To live in the spiritual state is to give expression to everything that is in the spirit, because what we actually live we bring out into tangible existence; and the spirit contains everything that may be required to perfect the whole of existence—physical, mental and spiritual.

The belief that the spiritual life is apart from the mental and physical is not true; it is the spiritual alone that can make the physical and the mental complete; in brief, we do not begin to enjoy the body and the mind until we begin to live in the soul.

We cannot attain the most perfect physical health and the most perfect physical development until we can begin to draw upon the inexhaustible life of the spirit, nor can we attain the greatest intellectual power and the highest mental brilliancy until our minds are opened to real spiritual illumination.

To have health and wholeness of body, we must have an abundance of that life that is health and wholeness, and that life comes only from the soul. To gain that life we must live in the soul, and the life that we live we invariably bring forth into mind and body.

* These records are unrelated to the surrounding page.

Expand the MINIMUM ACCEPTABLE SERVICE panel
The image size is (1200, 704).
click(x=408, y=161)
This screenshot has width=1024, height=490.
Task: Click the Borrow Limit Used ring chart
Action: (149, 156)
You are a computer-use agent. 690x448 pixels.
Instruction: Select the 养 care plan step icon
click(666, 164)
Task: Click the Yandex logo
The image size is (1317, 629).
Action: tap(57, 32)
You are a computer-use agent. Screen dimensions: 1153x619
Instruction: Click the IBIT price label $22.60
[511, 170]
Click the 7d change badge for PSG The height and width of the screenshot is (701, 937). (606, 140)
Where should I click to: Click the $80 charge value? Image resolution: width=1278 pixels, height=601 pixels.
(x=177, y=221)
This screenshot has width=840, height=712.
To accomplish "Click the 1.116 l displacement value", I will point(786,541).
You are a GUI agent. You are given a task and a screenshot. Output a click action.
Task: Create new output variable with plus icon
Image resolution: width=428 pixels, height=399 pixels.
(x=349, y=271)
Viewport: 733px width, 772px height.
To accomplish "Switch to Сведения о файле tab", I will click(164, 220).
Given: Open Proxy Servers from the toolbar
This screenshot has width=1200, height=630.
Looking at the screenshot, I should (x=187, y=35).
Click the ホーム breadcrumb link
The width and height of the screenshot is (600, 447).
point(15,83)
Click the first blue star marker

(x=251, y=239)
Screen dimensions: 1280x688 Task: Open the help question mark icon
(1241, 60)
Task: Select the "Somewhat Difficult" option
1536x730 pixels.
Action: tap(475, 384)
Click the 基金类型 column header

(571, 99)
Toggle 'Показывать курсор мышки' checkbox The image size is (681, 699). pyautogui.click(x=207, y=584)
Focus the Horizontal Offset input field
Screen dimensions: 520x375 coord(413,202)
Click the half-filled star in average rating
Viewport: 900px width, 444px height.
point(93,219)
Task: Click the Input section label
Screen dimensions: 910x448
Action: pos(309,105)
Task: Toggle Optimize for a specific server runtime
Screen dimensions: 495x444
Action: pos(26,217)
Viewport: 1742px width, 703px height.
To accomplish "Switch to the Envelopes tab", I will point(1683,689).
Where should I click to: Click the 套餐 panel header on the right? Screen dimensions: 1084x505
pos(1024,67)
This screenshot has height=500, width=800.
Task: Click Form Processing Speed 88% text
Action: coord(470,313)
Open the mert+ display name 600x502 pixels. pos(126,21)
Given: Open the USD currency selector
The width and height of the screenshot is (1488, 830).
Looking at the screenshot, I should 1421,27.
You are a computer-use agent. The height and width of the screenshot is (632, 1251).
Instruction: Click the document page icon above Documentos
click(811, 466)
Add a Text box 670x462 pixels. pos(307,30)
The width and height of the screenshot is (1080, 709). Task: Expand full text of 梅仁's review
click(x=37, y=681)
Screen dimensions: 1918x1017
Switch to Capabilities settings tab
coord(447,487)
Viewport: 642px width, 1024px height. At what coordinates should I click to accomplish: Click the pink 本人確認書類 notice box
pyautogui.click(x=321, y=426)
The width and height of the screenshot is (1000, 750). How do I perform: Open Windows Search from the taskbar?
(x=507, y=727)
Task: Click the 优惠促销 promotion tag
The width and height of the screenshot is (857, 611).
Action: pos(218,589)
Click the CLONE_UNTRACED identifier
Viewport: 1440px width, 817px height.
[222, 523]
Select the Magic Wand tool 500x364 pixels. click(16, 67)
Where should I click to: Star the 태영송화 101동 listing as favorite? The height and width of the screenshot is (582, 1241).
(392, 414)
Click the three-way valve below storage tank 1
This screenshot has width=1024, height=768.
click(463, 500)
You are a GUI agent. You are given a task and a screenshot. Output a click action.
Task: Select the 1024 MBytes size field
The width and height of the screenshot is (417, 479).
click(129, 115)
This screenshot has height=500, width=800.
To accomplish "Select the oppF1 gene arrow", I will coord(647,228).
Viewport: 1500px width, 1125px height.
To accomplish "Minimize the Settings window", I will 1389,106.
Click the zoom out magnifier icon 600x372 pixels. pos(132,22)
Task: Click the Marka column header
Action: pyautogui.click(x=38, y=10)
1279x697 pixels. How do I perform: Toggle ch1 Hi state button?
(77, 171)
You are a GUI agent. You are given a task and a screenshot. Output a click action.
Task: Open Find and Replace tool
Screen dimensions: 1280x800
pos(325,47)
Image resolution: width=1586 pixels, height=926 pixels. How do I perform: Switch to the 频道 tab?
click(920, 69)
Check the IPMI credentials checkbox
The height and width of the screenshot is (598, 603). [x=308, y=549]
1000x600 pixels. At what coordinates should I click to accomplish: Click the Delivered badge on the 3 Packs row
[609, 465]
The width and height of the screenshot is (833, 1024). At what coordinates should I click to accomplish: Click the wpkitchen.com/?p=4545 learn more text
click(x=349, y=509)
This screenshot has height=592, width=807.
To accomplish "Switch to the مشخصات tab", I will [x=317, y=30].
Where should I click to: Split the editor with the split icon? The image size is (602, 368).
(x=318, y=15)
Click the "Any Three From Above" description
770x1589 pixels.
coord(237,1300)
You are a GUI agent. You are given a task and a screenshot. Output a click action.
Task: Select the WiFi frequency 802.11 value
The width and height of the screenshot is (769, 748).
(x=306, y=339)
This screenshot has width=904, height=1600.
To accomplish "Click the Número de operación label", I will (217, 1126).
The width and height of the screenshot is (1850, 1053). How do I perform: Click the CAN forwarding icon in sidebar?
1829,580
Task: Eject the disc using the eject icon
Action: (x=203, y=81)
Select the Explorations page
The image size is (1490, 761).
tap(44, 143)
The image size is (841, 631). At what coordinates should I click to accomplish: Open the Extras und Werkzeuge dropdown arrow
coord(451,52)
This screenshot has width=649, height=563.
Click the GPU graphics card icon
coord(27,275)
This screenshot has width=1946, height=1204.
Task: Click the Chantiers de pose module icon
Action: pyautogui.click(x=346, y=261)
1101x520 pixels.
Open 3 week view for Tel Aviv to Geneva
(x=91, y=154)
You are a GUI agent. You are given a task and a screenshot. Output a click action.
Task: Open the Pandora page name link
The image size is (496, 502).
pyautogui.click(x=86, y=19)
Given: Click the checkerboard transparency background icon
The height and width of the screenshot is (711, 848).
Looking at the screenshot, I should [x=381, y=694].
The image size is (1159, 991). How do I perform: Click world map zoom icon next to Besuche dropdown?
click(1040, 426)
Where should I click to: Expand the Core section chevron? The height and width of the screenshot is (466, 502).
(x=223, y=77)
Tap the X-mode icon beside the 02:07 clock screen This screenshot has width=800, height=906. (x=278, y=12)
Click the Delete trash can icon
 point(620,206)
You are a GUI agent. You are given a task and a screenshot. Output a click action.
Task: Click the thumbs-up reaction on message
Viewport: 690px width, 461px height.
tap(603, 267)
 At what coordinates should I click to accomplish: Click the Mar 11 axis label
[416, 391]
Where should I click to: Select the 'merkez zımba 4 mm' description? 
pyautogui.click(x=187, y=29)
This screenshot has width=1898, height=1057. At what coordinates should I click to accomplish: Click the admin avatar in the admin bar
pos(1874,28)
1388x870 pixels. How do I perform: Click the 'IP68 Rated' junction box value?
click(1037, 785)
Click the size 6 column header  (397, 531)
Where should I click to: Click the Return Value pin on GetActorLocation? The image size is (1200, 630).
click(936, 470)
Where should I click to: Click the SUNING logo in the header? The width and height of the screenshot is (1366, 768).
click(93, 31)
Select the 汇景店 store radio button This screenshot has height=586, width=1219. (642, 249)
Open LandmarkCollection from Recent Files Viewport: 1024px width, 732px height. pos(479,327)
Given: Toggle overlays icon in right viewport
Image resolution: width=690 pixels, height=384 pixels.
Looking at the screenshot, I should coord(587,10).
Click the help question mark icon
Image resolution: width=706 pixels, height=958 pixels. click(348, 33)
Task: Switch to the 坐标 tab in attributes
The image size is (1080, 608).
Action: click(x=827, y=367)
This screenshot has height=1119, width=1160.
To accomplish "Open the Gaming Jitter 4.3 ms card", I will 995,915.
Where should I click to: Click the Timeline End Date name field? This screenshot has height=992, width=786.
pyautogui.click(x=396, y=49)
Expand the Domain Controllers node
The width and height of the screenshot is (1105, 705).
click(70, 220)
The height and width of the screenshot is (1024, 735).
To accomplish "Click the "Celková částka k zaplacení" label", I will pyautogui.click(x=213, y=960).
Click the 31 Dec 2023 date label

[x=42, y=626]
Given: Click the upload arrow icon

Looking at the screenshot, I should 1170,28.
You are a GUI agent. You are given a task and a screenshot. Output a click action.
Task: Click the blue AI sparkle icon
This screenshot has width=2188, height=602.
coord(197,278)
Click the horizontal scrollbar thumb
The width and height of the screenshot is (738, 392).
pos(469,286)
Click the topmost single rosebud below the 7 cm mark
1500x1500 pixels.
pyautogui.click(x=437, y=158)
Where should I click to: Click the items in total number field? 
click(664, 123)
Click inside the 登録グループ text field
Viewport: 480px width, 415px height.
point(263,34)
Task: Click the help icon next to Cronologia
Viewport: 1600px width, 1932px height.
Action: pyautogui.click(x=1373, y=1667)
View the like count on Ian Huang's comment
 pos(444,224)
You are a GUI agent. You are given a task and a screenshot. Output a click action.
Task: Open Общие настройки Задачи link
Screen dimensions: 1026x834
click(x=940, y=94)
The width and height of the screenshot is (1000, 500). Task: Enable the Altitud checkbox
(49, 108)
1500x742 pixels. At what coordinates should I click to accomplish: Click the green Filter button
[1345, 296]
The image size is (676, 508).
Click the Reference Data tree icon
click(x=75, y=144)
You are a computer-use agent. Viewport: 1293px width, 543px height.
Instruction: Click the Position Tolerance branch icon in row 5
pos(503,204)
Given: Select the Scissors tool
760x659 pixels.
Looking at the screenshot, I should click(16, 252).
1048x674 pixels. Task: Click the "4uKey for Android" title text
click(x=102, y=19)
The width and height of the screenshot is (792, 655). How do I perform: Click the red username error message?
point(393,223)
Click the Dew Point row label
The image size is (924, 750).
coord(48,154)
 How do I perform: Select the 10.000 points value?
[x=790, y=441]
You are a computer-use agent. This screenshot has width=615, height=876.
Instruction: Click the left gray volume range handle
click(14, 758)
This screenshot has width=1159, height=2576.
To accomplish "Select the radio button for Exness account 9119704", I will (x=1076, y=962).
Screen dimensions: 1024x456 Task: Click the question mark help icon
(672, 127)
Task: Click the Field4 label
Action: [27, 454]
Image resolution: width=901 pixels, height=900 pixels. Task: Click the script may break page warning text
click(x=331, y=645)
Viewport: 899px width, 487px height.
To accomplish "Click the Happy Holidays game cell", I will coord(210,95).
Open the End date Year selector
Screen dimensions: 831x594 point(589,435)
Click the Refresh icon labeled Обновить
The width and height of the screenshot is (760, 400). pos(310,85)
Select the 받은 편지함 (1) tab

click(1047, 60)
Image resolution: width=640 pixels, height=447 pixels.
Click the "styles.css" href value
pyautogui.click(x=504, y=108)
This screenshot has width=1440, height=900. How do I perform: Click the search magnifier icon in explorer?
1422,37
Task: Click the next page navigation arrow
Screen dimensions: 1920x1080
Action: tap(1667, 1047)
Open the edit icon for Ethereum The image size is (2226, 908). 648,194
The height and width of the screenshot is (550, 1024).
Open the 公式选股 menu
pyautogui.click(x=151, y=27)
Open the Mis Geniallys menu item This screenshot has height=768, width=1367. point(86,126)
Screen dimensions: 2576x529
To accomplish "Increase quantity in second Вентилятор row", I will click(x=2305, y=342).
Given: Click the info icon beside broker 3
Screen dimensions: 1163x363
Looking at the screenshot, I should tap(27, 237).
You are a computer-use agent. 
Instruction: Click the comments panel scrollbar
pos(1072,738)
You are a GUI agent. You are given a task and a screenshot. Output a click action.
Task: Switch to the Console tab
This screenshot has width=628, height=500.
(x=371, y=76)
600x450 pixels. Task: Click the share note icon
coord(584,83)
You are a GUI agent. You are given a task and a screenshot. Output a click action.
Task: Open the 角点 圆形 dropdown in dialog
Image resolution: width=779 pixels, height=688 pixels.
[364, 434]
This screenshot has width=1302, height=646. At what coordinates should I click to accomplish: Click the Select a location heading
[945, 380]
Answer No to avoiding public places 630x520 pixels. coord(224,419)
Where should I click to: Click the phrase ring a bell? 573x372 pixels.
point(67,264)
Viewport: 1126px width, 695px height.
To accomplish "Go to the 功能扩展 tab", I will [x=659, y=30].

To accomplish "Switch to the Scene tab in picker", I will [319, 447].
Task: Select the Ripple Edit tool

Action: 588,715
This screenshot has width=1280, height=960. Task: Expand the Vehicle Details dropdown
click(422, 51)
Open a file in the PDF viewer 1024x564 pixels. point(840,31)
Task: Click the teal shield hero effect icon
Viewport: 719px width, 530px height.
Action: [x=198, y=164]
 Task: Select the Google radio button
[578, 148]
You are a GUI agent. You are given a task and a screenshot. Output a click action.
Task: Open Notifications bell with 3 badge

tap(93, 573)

To perfect the beautiful in the physical form, we must, likewise, receive the necessary elements from the spiritual state. Beauty of form is produced by harmony in formation and soul in expression; but we can give forth neither harmony nor soul until we actually live in the soul.

The true development of mind, character and life, all depend upon our ever-increasing expression of the perfect qualities of the spiritual life; therefore the truest, the best and the greatest results from physical existence and mental existence can come only when we actually enter spiritual existence.

But to enter the spiritual is not simply to provide those essentials through which we may realize the ideal in the physical and the mental; to enter the spiritual is to enter another and a greater world—the transcendent kingdom of the soul—the sublime world of cosmic consciousness. It was into this world that Jesus entered when "his face did shine as the sun and his garment became white as the light." We can therefore imagine what is in store for those who open their eyes to its splendor and glory.


"Be not therefore anxious for the morrow. Sufficient unto the day is the evil thereof." The term "evil" signifies incompleteness, or that which needs perfecting, development and fulfillment now. The statement therefore means that we have sufficient to do to make the present moment full and complete, without giving any thought to what we are to be or do in the future. When the present moment is filled with the most perfect life that we can possibly realize, the seeming incompleteness of the present moment will simply become a perpetual growing process. Incompleteness will thus become a real step in growth; it will be like a growing bud, and will not be evil, only lesser good on the way to greater good. When the bud ceases to grow it decays, and becomes unwholesome, disagreeable. Likewise, when the buds in human life are checked in their growth they produce disagreeable conditions. And here is the cause of all the ills of the world. The remedy is to so live that all the power of life is centered upon the present moment. To give the whole of life to the present moment is to promote the growth of everything that exists in the life of the present moment. To live a full life now is to live more and more life now.